EXERCISE TASKS:
1. Answer these questions from the blog excerpt on gratitude and relaxation:
(a) What date appears with the post titled "Morning Musing"?
(b) In "Morning Musing", what two things does the writer say we do not decide?
(c) In "Relaxation...", what beckons from "A little farther way"?
2. Retype the part of the blog excerpt on gratitude and relaxation that opens with the words "Morning Musing" and closes with "cripple my way?".
3. Write what comes next in the blog excerpt on gratitude and relaxation, continuing from its last line.

எங்கோ என்றோ நிரடிய எண்ணங்களை
இங்கு இன்று தொடாமல் தொட்டுக்கொண்டு
வார்த்தை விளையாட்டில்
வாழ்கை தொலைப் போமோ?




Saturday, April 26, 2014

Morning Musing

I woke up this morning. Have roof over my head, a job, family, and more family back home that care for me and I care for. Have great friends. I am blessed. Thank God for these blessings in life.

There are times when life looks gloomy, hopeless and fearful. We are born and we die. We, as in us do not decide when we are born. Same way we do not decide when we die. So why would I let anxiety take over? Fear cripple my way?

Work honestly, communicate openly, appreciate little pleasures, live on, until the day we are ready to move on and make space for those lives that'll happen after us. That day can be anywhere - just a few feet away or miles. Waiting for that to arrive takes away the present.

Living in the present - thoughtfully, appreciatively, joyfully and thankfully, at the same time counting the little blessings, hoping for a future - not fearing for the future would be very helpful to find way through life, living it.
 

Friday, March 14, 2014

Relaxation...

A little farther way
Beckons the elusive relaxation
I'll reach you soon
Just one more chore
I'll finish and start.....

RECORDS SHOWN:
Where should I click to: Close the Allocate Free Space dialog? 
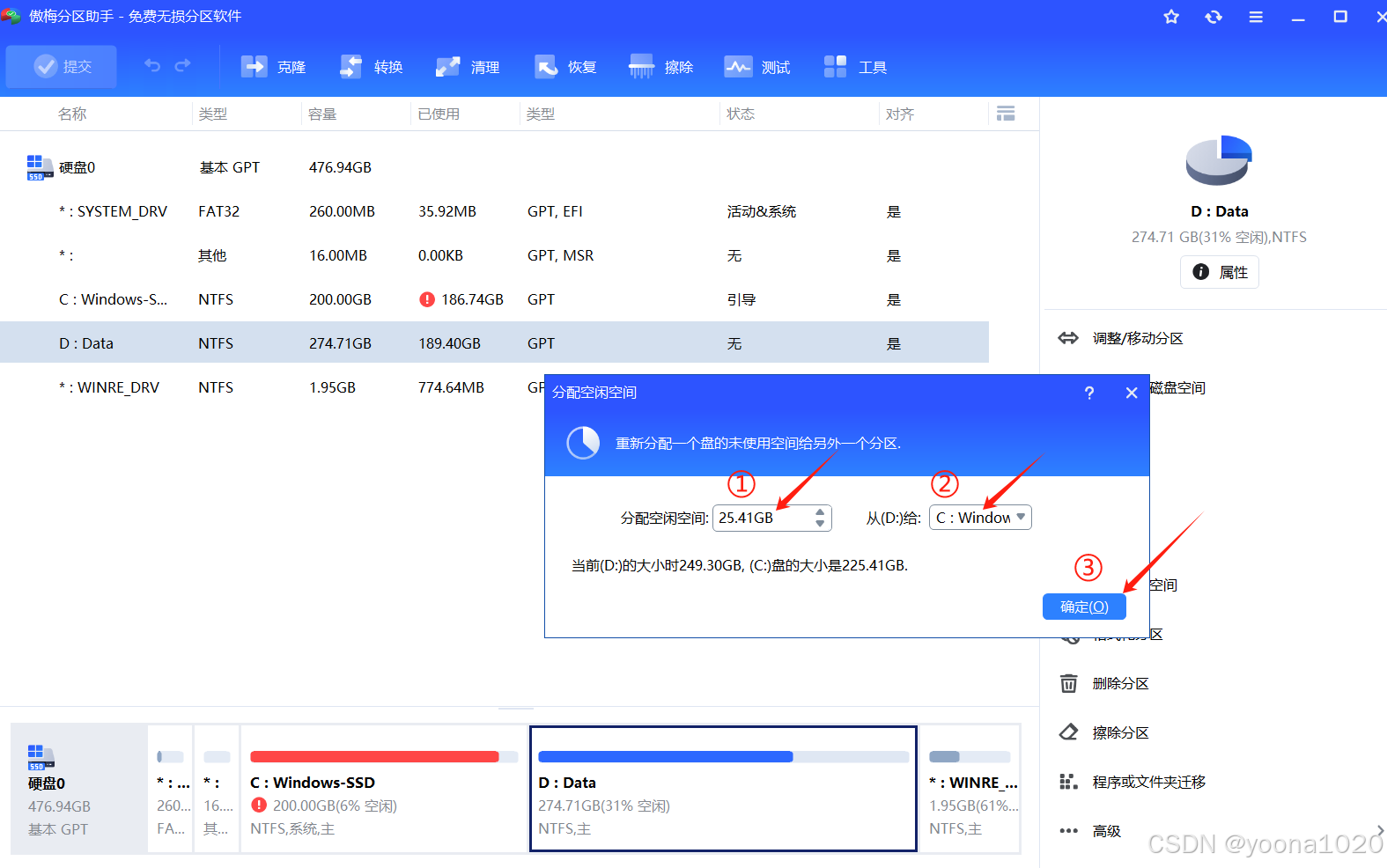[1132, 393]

---

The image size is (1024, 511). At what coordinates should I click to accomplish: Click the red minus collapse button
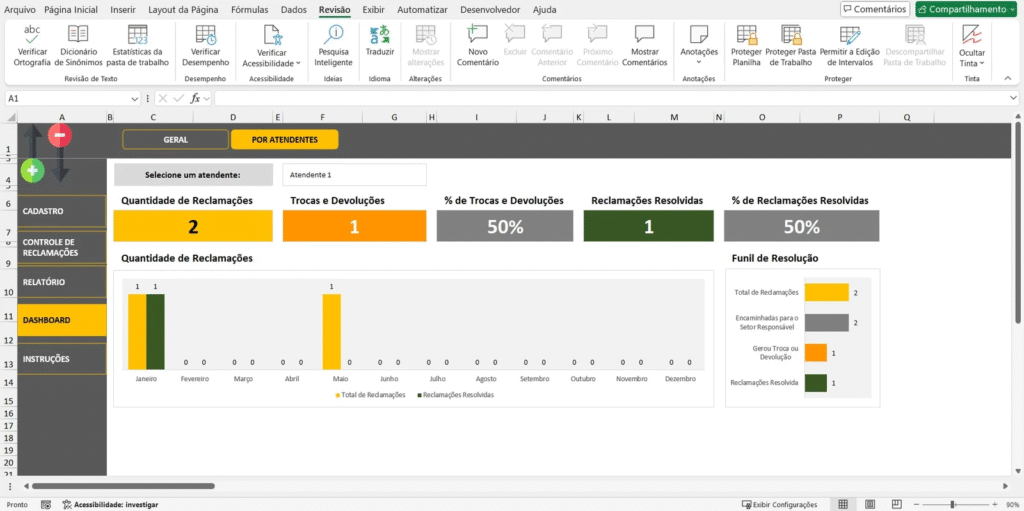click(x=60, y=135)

ANSWERS BELOW:
1.
(a) Saturday, April 26, 2014
(b) When we are born and when we die.
(c) The elusive relaxation.

2.
Morning Musing

I woke up this morning. Have roof over my head, a job, family, and more family back home that care for me and I care for. Have great friends. I am blessed. Thank God for these blessings in life.

There are times when life looks gloomy, hopeless and fearful. We are born and we die. We, as in us do not decide when we are born. Same way we do not decide when we die. So why would I let anxiety take over? Fear cripple my way?

3.
Relaxation listens and moves a little farther than that
Fold the cloths.
Do the dishes.
Tidy up kids room.
Vacuum the carpet.
Sweep the floor.
Just one more chore
I'm coming to you relaxation...
It seems to listen-
Ah the stove top.
Mop the floor.
Make the bed.
The bathroom?
Just one more chore.
Relaxation exasperated
Moves one step closer.
Oh no... not today...
I can't relax.
I am not completely done with my chore.
Its pickup time.
I'll pursue you tomorrow, relaxation.
Go relax.
Don't wait for me.
 

Friday, March 7, 2014

Winning Together



How do we want to spend time working on cross functional teams on a project? ‘A project’ is a key term. When the outcome of ‘a project’, the product - ships, and when the customer uses it – they look at the product as a whole. They do not care who developed, which team from which geography contributed to which feature etc. The perception one product. The life of this product and reputation of the company depends on whether it works or not. Features, functionality, usability, support and documentation – all of these factors contribute to one goal – user’s experience with the product.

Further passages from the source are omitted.